Хунгертобель сделал последний глоток из чашки и зажег еще раз сигару.

— Собственно, волшебством это не было. В нашей профессии, как и в любой другой, чудес не бывает. Для этого нужен был перочинный нож, мужество и знание анатомии. Но вряд ли кто-нибудь из нас, молодых студентов, тогда отважился бы на это.

Нас было тогда пять медиков, и мы поднялись из Кинталя на массив Блюмлисальн. Уже не помню точно, куда мы совершали восхождение, поскольку никогда не был ни хорошим альпинистом, ни географом. Кажется, это было в июле 1908 года. Мне четко запомнилось жаркое лето. Мы заночевали в альпийской хижине, стоявшей на лугу.

Это странно, что больше всего на свете запомнилась эта хижина. Когда она мне снится, я просыпаюсь в холодном поту, хотя и не думаю о том, что в ней произошло. Конечно, она точно такая, как все остальные пастушьи хижины, пустующие зимой, а ужасное только плод моей фантазии. В детективных романах часто читают о хижинах, куда заманивают людей, потом истязают. Вот таким и остался в моей памяти этот пастуший дом. Вокруг него росли сосны, недалеко от двери был колодец. Бревна были не черными, а белесыми и гнилыми, повсюду в щелях росли грибы. Однако я точно помню необъяснимый ужас. Он охватил меня, когда мы приближались к стоявшей во впадине хижине по усеянному обломками скал лугу, на котором в это лето скот не пасли. Я убежден, что этот ужас охватил всех, исключая Эменбергера, Разговоры прекратились, все молчали. Темнеть начало, прежде чем мы достигли хижины, и наступавший вечер был страшен оттого, что в течение невыносимо долгого времени на всем этом безлюдном мире из снегов и камней лежал странный глубокий красный свет; смертельное неземное освещение, как на планете, движущейся от Солнца дальше, чем наша Земля, окрасило наши лица и руки.

Мы влетели в хижину, как будто за нами кто-то гнался. Сделать это было легко, поскольку дверь не была закрыта. Еще в Кинтале нам сказали, что здесь можно переночевать. Внутри, кроме жалких нар, ничего не было. Однако в слабом свете, падавшем сверху, мы увидели под крышей солому.
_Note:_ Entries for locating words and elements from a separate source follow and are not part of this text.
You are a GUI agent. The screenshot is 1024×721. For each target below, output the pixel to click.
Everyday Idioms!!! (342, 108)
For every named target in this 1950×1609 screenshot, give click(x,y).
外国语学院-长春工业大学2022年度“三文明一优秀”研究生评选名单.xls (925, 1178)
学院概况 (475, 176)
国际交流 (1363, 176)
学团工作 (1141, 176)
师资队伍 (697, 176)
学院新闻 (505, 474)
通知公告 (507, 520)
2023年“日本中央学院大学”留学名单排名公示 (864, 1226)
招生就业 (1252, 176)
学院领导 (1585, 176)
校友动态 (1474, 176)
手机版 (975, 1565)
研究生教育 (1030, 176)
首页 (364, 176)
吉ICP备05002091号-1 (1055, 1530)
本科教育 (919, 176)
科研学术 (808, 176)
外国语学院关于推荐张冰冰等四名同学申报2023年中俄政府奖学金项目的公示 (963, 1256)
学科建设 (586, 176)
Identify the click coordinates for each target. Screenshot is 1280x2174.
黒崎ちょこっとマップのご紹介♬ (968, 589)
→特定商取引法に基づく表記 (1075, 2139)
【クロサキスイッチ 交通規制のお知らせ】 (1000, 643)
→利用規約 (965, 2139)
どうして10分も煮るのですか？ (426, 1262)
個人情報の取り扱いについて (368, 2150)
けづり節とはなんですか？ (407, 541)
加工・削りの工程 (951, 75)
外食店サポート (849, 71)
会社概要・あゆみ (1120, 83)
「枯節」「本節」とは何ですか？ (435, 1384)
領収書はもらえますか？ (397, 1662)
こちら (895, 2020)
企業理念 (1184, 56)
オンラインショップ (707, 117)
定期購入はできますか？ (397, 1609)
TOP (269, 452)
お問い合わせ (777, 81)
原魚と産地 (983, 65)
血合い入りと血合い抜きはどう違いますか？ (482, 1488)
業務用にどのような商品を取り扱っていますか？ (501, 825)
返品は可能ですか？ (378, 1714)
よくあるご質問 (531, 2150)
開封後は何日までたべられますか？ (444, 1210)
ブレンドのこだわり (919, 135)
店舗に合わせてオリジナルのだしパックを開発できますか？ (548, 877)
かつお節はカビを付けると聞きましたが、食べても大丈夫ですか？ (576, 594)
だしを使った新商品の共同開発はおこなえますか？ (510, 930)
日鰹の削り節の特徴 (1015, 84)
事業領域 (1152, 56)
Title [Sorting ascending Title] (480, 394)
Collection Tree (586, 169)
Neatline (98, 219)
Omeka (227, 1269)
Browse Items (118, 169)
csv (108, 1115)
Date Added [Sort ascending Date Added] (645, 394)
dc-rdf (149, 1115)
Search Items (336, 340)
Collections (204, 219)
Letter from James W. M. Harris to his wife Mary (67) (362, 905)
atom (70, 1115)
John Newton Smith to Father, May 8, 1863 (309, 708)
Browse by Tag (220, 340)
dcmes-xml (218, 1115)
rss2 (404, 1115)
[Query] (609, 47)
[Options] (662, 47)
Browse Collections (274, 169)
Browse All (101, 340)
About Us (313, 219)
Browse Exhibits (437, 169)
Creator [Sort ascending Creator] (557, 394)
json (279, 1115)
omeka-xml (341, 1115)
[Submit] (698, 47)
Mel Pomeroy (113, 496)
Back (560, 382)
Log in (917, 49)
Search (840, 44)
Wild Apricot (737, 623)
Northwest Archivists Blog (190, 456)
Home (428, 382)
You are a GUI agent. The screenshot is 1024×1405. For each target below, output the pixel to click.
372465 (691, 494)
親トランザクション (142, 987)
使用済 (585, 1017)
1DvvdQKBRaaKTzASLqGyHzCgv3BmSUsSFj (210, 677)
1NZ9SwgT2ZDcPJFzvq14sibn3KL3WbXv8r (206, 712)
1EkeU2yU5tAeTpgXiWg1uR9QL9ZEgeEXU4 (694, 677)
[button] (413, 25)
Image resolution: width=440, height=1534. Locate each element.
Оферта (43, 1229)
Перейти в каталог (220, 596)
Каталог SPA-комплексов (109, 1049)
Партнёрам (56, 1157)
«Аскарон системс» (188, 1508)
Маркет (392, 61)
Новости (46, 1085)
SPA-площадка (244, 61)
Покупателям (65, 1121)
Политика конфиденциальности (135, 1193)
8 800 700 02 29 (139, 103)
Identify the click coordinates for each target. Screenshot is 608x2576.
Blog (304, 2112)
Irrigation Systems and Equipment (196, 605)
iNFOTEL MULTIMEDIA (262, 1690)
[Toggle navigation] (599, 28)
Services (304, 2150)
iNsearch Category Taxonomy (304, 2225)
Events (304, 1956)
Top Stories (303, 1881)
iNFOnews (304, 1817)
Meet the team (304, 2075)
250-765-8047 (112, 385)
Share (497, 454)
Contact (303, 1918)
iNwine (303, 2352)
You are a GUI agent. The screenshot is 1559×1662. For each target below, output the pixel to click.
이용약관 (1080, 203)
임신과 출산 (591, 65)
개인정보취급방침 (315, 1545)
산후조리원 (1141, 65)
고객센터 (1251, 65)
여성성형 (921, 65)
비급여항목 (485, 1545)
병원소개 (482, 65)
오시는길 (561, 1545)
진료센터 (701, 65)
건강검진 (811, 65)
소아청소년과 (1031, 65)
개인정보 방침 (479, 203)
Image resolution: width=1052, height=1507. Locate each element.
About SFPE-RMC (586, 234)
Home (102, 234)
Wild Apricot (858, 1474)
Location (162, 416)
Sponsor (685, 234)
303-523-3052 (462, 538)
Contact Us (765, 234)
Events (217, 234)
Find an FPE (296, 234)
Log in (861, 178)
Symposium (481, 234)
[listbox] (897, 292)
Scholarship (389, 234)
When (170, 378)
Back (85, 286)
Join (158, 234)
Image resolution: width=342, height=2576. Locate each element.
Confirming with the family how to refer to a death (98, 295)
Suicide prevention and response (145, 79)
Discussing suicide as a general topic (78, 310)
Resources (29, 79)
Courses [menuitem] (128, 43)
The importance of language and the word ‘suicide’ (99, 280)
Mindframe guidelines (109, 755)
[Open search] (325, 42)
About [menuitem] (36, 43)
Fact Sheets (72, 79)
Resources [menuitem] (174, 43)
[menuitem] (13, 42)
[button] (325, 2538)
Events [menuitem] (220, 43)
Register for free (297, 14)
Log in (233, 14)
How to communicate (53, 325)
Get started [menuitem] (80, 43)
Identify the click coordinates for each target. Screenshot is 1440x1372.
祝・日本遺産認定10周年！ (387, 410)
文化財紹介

Наверх вела черная, покривившаяся лестница с присохшим на ней прошлогодним навозом. Эменбергер, как будто зная, что произойдет, торопливо принес из колодца воду; мы разожгли в примитивном очаге огонь и отыскали котелок. Случилось так, что в этой странной обстановке страха и усталости произошло несчастье: один из нас получил опасную для жизни травму. Это был сын крестьянина, толстый люцернец, вместе с нами изучавший медицину, для чего, так никто и не узнал, поскольку через год он бросил учебу и занялся хозяйством. Этот немного неуклюжий малый сорвался со сломавшейся лестницы, ударился горлом о выступавшую из стены балку и со стоном рухнул на землю. Удар был сильным. Сначала мы думали, что он что-то сломал, но через некоторое время несчастный стал задыхаться. Мы вынесли его наружу и положили на скамью.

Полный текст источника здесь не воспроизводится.